The problem asks us to find the square of the number 47.

**step2** Defining "square"

To find the square of a number, we multiply the number by itself. Therefore, we need to calculate $$47 \times 47$$.

**step3** Multiplying by the ones digit

The number 47 consists of a 4 in the tens place and a 7 in the ones place.
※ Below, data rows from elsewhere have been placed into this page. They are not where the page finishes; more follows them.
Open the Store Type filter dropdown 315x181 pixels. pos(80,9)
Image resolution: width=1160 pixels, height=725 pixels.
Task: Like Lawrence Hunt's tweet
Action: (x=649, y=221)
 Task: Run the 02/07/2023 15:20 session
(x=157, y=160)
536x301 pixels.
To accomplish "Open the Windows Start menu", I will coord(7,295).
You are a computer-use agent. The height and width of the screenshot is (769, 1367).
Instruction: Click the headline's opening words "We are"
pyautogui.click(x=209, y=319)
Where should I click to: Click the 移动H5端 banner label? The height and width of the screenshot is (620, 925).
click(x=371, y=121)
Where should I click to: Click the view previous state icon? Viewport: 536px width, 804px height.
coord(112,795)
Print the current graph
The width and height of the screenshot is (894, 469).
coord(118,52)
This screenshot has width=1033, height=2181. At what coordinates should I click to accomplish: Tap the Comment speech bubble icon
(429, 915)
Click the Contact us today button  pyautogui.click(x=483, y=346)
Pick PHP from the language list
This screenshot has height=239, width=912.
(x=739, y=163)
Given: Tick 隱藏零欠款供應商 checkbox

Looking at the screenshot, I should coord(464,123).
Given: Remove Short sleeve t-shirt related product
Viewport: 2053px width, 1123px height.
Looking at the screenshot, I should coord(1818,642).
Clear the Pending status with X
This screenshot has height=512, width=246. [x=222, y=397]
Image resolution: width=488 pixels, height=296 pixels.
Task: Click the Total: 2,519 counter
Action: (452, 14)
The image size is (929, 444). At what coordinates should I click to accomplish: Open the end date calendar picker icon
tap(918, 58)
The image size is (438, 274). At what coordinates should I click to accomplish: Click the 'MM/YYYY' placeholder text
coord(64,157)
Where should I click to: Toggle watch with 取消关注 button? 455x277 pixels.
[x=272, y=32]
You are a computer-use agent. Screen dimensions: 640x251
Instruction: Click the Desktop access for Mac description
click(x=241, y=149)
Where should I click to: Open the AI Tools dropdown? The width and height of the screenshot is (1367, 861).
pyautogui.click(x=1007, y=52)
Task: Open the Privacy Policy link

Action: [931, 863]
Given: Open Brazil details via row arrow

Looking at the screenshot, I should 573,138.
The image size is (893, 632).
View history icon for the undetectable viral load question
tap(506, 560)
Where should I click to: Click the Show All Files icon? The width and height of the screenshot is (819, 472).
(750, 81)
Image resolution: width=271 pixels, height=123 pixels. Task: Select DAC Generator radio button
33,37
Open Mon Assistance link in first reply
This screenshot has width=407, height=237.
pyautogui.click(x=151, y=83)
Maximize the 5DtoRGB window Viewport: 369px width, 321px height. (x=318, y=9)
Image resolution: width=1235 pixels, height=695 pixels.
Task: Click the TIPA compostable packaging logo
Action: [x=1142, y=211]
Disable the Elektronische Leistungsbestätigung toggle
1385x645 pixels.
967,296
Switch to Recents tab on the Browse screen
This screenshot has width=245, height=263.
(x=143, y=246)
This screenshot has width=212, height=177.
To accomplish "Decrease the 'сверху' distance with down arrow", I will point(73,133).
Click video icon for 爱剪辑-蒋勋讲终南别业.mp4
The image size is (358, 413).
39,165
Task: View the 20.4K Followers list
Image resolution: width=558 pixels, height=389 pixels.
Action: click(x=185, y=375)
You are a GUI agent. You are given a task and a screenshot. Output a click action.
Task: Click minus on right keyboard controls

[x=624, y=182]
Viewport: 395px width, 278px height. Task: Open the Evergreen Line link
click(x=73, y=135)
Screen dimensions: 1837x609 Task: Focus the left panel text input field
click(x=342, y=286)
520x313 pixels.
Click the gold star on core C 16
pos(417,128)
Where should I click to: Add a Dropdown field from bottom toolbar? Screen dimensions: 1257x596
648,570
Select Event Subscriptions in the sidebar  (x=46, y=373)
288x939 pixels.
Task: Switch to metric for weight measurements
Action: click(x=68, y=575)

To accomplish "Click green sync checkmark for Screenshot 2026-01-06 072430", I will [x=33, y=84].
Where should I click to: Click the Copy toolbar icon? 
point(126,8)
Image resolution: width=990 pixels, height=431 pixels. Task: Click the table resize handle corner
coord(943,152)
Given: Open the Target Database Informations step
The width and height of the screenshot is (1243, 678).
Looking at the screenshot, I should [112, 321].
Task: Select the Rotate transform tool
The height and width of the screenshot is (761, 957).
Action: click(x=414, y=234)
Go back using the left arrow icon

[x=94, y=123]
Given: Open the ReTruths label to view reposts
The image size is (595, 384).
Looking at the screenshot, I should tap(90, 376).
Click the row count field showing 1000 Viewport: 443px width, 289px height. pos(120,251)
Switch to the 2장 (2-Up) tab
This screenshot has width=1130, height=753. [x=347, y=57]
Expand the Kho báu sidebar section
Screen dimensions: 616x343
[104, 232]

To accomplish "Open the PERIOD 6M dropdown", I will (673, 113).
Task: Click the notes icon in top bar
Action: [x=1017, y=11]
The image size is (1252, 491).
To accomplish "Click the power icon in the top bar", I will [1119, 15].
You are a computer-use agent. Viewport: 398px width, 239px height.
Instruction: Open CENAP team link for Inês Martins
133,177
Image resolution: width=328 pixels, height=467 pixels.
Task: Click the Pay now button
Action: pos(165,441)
We will first multiply the number 47 by its ones digit, which is 7.
First, we multiply the ones digit of 47 (which is 7) by the ones digit of 47 (which is 7): $$7 \times 7 = 49$$. We write down 9 in the ones place of our partial product and carry over 4 to the tens place.
Next, we multiply the ones digit of 47 (which is 7) by the tens digit of 47 (which is 4): $$7 \times 4 = 28$$.
Then, we add the carried over 4 to 28: $$28 + 4 = 32$$.
So, the first partial product is 329.

**step4** Multiplying by the tens digit

Next, we will multiply the number 47 by its tens digit, which is 4 (representing 40).
Since we are multiplying by a value in the tens place, we first write down 0 in the ones place of our second partial product.
Then, we multiply the ones digit of 47 (which is 7) by the tens digit of 47 (which is 4): $$4 \times 7 = 28$$. We write down 8 in the tens place and carry over 2 to the hundreds place.
Next, we multiply the tens digit of 47 (which is 4) by the tens digit of 47 (which is 4): $$4 \times 4 = 16$$.
Then, we add the carried over 2 to 16: $$16 + 2 = 18$$.
So, the second partial product is 1880.

**step5** Adding the partial products

Finally, we add the two partial products obtained in the previous steps: 329 and 1880.
$$329 + 1880 = 2209$$